Mortgage rates have slipped for the third week in a row, and the Federal Reserve is in no rush to raise long-term interest rates.

Homebuyers, you're in luck. Mortgage rates have slipped for the third week in a row, and the Federal Reserve is in no rush to raise long-term interest rates.

Homeowners who've been toying with the idea of refinancing are in a prime position to lock in a lower rate.

At the same time, rising home prices are squeezing would-be homebuyers' wallets. Painfully.

At its July meeting, the Fed opted to leave short-term rates unchanged while continuing to wait on taking action that could push up long-term rates.

As mortgage rates go down, more homeowners are refinancing. After all, the odds are in their favor.

The refinance share of mortgage applications jumped three percent last week, compared to a week earlier, according to the Mortgage Bankers Association. Refinance activity rose to 46 percent of total mortgage applications, up from 44.7 percent the week prior.

Overall, though, mortgage applications saw only a minimal bump of 0.4 percent from the previous week, the MBA reported. That's due in large part to the ongoing shortages of homes for sale.

Lower rates not spurring buyers into action

The fact that fewer homes are on the market is pushing up home prices. And that's making things very tough for weary buyers — even with mortgage deals on their side.

Sales of existing homes fell 1.8 percent in June from the level seen in May, according to the National Association of Realtors.

"Interested buyers are being tripped up by supply that remains stuck at a meager level and price growth that's straining their budget," says Lawrence Yun, the association's chief economist.

The benchmark 30-year fixed-rate mortgage fell this week to 4.09 percent from 4.11 percent, according to Bankrate's weekly survey of large lenders. A year ago, it was 3.63 percent. Four weeks ago, the rate was 4.07 percent.

The 30-year fixed-rate average for this week is 0.35 percentage points below the 52-week high of 4.44 percent, and is 0.55 percentage points greater than the 52-week low of 3.54 percent.

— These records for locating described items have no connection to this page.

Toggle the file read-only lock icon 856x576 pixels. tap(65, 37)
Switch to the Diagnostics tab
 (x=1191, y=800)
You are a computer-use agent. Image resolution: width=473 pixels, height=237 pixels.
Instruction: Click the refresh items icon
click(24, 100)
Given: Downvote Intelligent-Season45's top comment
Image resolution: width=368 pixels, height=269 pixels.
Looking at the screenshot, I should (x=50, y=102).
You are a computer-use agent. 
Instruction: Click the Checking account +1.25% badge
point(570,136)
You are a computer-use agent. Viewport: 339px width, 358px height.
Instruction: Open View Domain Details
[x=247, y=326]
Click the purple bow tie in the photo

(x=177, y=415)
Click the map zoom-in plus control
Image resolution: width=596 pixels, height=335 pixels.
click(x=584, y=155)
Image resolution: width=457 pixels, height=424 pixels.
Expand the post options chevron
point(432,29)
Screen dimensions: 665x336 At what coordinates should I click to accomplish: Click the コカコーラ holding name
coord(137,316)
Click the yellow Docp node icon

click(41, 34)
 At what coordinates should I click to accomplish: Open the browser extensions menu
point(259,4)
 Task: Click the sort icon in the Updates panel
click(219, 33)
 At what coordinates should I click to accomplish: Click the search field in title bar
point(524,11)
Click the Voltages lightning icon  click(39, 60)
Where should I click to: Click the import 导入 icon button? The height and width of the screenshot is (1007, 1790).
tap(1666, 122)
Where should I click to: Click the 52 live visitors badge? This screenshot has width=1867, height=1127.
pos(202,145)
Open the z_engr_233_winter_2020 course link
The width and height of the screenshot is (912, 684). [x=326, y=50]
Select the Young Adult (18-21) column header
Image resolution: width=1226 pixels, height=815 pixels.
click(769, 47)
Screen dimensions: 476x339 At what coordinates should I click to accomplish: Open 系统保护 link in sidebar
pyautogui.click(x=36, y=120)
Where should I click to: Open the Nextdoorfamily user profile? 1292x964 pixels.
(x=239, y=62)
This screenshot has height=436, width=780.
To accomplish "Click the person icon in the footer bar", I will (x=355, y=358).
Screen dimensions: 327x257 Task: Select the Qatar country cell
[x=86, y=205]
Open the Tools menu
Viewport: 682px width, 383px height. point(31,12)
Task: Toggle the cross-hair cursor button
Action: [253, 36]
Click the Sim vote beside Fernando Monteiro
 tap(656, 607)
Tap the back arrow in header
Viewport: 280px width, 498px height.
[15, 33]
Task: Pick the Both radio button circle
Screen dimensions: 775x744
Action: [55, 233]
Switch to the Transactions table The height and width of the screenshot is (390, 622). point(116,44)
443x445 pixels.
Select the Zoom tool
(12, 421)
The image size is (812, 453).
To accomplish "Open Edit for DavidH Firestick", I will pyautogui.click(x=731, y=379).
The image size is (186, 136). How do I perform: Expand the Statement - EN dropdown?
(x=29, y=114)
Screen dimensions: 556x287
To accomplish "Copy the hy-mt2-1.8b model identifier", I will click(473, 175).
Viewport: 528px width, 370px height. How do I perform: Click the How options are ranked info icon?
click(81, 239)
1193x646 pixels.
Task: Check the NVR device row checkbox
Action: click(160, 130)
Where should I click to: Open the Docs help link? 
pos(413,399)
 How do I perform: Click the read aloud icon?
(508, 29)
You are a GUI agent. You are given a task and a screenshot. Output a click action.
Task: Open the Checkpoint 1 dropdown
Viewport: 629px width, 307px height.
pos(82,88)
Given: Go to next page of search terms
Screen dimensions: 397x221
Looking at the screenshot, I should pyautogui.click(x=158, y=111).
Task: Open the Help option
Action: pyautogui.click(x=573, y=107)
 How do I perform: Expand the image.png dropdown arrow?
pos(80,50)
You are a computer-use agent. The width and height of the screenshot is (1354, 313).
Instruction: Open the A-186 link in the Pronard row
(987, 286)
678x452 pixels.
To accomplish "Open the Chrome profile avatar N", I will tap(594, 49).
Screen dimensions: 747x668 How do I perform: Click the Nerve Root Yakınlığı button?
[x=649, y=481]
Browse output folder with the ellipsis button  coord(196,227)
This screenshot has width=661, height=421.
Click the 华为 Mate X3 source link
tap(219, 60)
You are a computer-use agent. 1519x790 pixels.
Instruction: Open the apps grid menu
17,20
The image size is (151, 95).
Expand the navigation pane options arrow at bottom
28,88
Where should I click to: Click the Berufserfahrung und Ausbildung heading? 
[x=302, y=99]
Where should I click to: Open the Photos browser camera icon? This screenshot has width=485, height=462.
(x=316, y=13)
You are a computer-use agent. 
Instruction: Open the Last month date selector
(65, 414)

The 30-year fixed mortgages in this week's survey had an average total of 0.24 discount and origination points.

Over the past 52 weeks, the 30-year fixed has averaged 4.03 percent. This week's rate is 0.06 percentage points higher than the 52-week average.

The 15-year fixed-rate mortgage was flat at 3.31 percent.

The 5/1 adjustable-rate mortgage fell to 3.50 percent from 3.52 percent.

The 30-year fixed-rate jumbo mortgage rose to 4.08 percent from 4.06 percent.

At the current 30-year fixed rate, you'll pay $482.62 each month for every $100,000 you borrow, down from $483.78 last week.

At the current 15-year fixed rate, you'll pay $705.59 each month for every $100,000 you borrow, unchanged from last week.

At the current 5/1 ARM rate, you'll pay $449.04 each month for every $100,000 you borrow, down from $450.16 last week.